↓↓↓
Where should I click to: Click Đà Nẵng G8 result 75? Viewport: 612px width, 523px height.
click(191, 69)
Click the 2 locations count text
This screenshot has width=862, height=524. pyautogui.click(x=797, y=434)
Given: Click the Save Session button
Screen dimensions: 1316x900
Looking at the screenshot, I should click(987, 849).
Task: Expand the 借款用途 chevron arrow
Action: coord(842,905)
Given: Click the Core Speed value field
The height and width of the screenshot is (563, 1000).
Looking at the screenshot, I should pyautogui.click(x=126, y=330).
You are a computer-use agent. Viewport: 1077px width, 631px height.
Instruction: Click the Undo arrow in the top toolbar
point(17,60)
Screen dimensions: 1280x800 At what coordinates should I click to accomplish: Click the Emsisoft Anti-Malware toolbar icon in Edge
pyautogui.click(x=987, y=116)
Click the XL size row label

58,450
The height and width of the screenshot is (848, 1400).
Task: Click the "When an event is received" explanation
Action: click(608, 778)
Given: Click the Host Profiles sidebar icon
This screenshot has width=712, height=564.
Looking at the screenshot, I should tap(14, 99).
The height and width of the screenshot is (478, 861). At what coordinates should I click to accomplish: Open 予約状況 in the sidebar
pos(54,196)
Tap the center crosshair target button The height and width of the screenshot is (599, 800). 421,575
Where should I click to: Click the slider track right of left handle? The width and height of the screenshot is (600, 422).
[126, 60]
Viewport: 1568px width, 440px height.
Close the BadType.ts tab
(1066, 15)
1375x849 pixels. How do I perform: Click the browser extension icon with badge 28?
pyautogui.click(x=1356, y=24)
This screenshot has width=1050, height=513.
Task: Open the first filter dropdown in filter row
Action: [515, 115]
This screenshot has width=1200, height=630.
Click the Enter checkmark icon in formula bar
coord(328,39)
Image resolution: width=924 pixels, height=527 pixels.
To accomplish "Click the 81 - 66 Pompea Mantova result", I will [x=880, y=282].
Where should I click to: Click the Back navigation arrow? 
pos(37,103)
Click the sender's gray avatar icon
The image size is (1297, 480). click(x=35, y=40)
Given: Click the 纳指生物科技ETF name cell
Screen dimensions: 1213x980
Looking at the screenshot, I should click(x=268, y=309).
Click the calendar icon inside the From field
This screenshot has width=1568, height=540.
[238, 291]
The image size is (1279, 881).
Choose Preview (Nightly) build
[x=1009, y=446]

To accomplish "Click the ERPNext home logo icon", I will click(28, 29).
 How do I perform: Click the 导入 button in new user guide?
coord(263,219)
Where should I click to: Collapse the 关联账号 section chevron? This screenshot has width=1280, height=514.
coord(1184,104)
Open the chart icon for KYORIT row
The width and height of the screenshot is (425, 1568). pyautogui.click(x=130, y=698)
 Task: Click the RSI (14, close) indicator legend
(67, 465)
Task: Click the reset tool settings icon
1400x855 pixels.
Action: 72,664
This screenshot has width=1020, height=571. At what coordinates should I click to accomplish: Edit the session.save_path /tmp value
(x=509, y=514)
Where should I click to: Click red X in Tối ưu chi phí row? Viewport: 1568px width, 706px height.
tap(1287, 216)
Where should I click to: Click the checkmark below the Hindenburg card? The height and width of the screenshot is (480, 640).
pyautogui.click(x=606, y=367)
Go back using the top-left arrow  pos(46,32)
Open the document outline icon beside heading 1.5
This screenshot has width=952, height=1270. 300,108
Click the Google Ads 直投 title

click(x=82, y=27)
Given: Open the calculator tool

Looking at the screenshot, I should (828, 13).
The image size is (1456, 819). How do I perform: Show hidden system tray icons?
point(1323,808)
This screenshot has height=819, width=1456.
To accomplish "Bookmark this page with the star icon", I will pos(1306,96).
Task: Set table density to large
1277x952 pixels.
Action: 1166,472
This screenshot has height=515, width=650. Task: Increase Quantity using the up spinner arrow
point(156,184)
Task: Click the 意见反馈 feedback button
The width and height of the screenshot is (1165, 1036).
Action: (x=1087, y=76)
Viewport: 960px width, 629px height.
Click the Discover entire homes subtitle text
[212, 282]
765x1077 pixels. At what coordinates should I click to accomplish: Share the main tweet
↑↑↑
# PROMPT
Rewrite every item above, replacing each "Viewport" with "Window size" and leaving everything else unchanged.

# THE ANSWER
Where should I click to: Click Đà Nẵng G8 result 75? Window size: 612px width, 523px height.
click(191, 69)
Click the 2 locations count text
This screenshot has width=862, height=524. pyautogui.click(x=797, y=434)
Given: Click the Save Session button
Screen dimensions: 1316x900
Looking at the screenshot, I should click(987, 849).
Task: Expand the 借款用途 chevron arrow
Action: coord(842,905)
Given: Click the Core Speed value field
The height and width of the screenshot is (563, 1000).
Looking at the screenshot, I should pyautogui.click(x=126, y=330).
You are a computer-use agent. Window size: 1077px width, 631px height.
Instruction: Click the Undo arrow in the top toolbar
point(17,60)
Screen dimensions: 1280x800 At what coordinates should I click to accomplish: Click the Emsisoft Anti-Malware toolbar icon in Edge
pyautogui.click(x=987, y=116)
Click the XL size row label

58,450
The height and width of the screenshot is (848, 1400).
Task: Click the "When an event is received" explanation
Action: click(608, 778)
Given: Click the Host Profiles sidebar icon
This screenshot has width=712, height=564.
Looking at the screenshot, I should tap(14, 99).
The height and width of the screenshot is (478, 861). At what coordinates should I click to accomplish: Open 予約状況 in the sidebar
pos(54,196)
Tap the center crosshair target button The height and width of the screenshot is (599, 800). 421,575
Where should I click to: Click the slider track right of left handle? The width and height of the screenshot is (600, 422).
[126, 60]
Window size: 1568px width, 440px height.
Close the BadType.ts tab
(1066, 15)
1375x849 pixels. How do I perform: Click the browser extension icon with badge 28?
pyautogui.click(x=1356, y=24)
This screenshot has width=1050, height=513.
Task: Open the first filter dropdown in filter row
Action: [515, 115]
This screenshot has width=1200, height=630.
Click the Enter checkmark icon in formula bar
coord(328,39)
Image resolution: width=924 pixels, height=527 pixels.
To accomplish "Click the 81 - 66 Pompea Mantova result", I will [x=880, y=282].
Where should I click to: Click the Back navigation arrow? 
pos(37,103)
Click the sender's gray avatar icon
The image size is (1297, 480). click(x=35, y=40)
Given: Click the 纳指生物科技ETF name cell
Screen dimensions: 1213x980
Looking at the screenshot, I should click(x=268, y=309).
Click the calendar icon inside the From field
This screenshot has width=1568, height=540.
[238, 291]
The image size is (1279, 881).
Choose Preview (Nightly) build
[x=1009, y=446]

To accomplish "Click the ERPNext home logo icon", I will click(28, 29).
 How do I perform: Click the 导入 button in new user guide?
coord(263,219)
Where should I click to: Collapse the 关联账号 section chevron? This screenshot has width=1280, height=514.
coord(1184,104)
Open the chart icon for KYORIT row
The width and height of the screenshot is (425, 1568). pyautogui.click(x=130, y=698)
 Task: Click the RSI (14, close) indicator legend
(67, 465)
Task: Click the reset tool settings icon
1400x855 pixels.
Action: 72,664
This screenshot has width=1020, height=571. At what coordinates should I click to accomplish: Edit the session.save_path /tmp value
(x=509, y=514)
Where should I click to: Click red X in Tối ưu chi phí row? Window size: 1568px width, 706px height.
tap(1287, 216)
Where should I click to: Click the checkmark below the Hindenburg card? The height and width of the screenshot is (480, 640).
pyautogui.click(x=606, y=367)
Go back using the top-left arrow  pos(46,32)
Open the document outline icon beside heading 1.5
This screenshot has width=952, height=1270. 300,108
Click the Google Ads 直投 title

click(x=82, y=27)
Given: Open the calculator tool

Looking at the screenshot, I should (828, 13).
The image size is (1456, 819). How do I perform: Show hidden system tray icons?
point(1323,808)
This screenshot has height=819, width=1456.
To accomplish "Bookmark this page with the star icon", I will pos(1306,96).
Task: Set table density to large
1277x952 pixels.
Action: 1166,472
This screenshot has height=515, width=650. Task: Increase Quantity using the up spinner arrow
point(156,184)
Task: Click the 意见反馈 feedback button
The width and height of the screenshot is (1165, 1036).
Action: (x=1087, y=76)
Window size: 960px width, 629px height.
Click the Discover entire homes subtitle text
[212, 282]
765x1077 pixels. At what coordinates should I click to accomplish: Share the main tweet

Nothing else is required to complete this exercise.